→ **Dataset records**
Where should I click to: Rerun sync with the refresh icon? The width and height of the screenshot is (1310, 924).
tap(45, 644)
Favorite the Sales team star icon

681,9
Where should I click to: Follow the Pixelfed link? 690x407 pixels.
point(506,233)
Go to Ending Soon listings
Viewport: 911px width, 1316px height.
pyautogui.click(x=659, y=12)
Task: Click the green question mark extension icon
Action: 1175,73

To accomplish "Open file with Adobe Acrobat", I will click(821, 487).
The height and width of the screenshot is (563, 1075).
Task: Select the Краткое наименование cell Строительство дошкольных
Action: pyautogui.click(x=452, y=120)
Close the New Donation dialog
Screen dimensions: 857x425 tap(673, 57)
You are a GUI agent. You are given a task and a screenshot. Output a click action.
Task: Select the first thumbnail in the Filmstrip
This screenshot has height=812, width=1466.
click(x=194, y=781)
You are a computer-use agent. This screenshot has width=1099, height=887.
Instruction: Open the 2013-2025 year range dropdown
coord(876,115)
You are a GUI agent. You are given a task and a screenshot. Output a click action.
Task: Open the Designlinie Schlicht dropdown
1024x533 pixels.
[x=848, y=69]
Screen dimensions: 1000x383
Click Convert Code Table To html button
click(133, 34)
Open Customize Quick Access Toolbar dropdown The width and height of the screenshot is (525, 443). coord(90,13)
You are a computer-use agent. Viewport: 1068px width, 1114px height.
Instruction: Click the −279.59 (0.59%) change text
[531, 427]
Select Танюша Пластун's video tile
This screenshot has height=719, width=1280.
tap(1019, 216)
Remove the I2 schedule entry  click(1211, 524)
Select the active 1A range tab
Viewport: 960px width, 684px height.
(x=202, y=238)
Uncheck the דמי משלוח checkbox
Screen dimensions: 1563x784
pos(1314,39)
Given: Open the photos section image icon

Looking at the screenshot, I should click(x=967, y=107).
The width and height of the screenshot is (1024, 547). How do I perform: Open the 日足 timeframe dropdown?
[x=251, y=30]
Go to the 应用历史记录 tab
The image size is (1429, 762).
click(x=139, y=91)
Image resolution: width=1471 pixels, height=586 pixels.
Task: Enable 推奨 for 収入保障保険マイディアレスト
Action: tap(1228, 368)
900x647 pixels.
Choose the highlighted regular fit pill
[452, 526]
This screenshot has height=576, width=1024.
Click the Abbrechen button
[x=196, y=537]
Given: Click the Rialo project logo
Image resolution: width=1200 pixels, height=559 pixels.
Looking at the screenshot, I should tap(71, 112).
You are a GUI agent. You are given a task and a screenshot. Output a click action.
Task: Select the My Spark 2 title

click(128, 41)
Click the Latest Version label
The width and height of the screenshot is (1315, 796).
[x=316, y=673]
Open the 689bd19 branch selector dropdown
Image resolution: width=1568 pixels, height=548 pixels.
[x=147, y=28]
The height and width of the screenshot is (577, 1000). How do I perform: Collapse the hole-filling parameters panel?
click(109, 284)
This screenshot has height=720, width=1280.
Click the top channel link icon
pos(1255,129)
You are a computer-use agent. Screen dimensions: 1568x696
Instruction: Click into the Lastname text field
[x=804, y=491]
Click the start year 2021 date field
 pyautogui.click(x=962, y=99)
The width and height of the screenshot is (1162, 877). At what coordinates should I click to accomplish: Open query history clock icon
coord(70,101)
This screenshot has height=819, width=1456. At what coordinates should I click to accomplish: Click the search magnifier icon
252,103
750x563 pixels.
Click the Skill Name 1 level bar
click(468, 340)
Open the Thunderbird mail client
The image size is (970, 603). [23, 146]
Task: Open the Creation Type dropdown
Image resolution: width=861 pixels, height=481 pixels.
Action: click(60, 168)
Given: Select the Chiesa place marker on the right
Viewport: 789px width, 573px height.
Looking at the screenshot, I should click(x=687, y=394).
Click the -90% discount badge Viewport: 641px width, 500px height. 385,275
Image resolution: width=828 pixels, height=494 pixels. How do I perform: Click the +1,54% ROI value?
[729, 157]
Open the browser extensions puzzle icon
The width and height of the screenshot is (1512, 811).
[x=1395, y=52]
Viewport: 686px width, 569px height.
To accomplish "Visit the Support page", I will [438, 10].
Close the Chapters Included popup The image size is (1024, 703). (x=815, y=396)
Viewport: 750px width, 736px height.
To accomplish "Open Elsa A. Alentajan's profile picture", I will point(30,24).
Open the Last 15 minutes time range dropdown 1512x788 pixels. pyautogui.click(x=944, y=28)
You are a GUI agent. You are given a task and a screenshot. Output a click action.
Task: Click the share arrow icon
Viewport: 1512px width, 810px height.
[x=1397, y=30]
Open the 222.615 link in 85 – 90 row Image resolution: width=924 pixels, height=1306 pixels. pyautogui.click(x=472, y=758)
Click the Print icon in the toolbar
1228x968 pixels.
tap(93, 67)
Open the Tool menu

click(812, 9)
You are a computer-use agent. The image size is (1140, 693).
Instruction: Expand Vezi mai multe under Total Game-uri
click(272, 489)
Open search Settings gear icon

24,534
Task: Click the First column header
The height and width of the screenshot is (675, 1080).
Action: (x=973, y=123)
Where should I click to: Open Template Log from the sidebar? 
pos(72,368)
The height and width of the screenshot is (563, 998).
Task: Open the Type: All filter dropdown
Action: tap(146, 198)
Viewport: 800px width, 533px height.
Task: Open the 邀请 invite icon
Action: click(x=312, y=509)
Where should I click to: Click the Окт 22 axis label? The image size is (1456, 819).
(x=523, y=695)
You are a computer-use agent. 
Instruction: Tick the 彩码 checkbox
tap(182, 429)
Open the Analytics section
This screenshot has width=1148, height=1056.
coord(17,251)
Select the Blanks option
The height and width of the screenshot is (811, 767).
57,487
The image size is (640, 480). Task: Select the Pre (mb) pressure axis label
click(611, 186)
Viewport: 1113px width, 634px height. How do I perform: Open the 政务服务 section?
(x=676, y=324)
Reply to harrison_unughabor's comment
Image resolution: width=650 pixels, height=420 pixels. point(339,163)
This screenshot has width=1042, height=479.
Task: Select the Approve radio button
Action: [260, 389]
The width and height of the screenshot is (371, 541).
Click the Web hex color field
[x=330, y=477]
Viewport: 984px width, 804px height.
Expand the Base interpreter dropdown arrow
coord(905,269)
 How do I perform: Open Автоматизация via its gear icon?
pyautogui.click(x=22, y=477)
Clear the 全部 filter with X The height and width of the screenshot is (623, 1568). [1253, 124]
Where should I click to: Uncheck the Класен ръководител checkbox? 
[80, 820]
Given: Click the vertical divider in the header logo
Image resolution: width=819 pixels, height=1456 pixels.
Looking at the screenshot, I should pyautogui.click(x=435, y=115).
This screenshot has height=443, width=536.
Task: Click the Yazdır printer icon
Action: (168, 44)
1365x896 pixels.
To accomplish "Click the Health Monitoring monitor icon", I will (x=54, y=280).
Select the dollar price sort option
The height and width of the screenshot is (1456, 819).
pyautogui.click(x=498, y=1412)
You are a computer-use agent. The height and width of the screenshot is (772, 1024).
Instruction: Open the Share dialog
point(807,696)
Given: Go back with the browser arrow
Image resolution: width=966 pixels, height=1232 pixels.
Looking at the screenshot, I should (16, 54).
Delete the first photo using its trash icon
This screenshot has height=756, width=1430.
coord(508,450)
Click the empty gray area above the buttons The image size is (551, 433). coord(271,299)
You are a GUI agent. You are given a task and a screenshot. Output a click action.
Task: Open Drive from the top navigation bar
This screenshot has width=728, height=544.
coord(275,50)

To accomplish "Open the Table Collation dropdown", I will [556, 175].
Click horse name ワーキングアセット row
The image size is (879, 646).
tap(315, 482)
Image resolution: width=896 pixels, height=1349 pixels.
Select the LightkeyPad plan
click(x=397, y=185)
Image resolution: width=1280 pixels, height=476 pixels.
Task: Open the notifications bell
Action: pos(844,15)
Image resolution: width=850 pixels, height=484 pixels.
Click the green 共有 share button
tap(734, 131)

→ **Task details**
Using the material above, transcribe exactly the lines from the line with "Instruction: Tick the 彩码 checkbox" to the line with "The width and height of the screenshot is (371, 541)."; both count, and nothing else goes in.

→ **Exercise result**
Instruction: Tick the 彩码 checkbox
tap(182, 429)
Open the Analytics section
This screenshot has width=1148, height=1056.
coord(17,251)
Select the Blanks option
The height and width of the screenshot is (811, 767).
57,487
The image size is (640, 480). Task: Select the Pre (mb) pressure axis label
click(611, 186)
Viewport: 1113px width, 634px height. How do I perform: Open the 政务服务 section?
(x=676, y=324)
Reply to harrison_unughabor's comment
Image resolution: width=650 pixels, height=420 pixels. point(339,163)
This screenshot has width=1042, height=479.
Task: Select the Approve radio button
Action: [260, 389]
The width and height of the screenshot is (371, 541).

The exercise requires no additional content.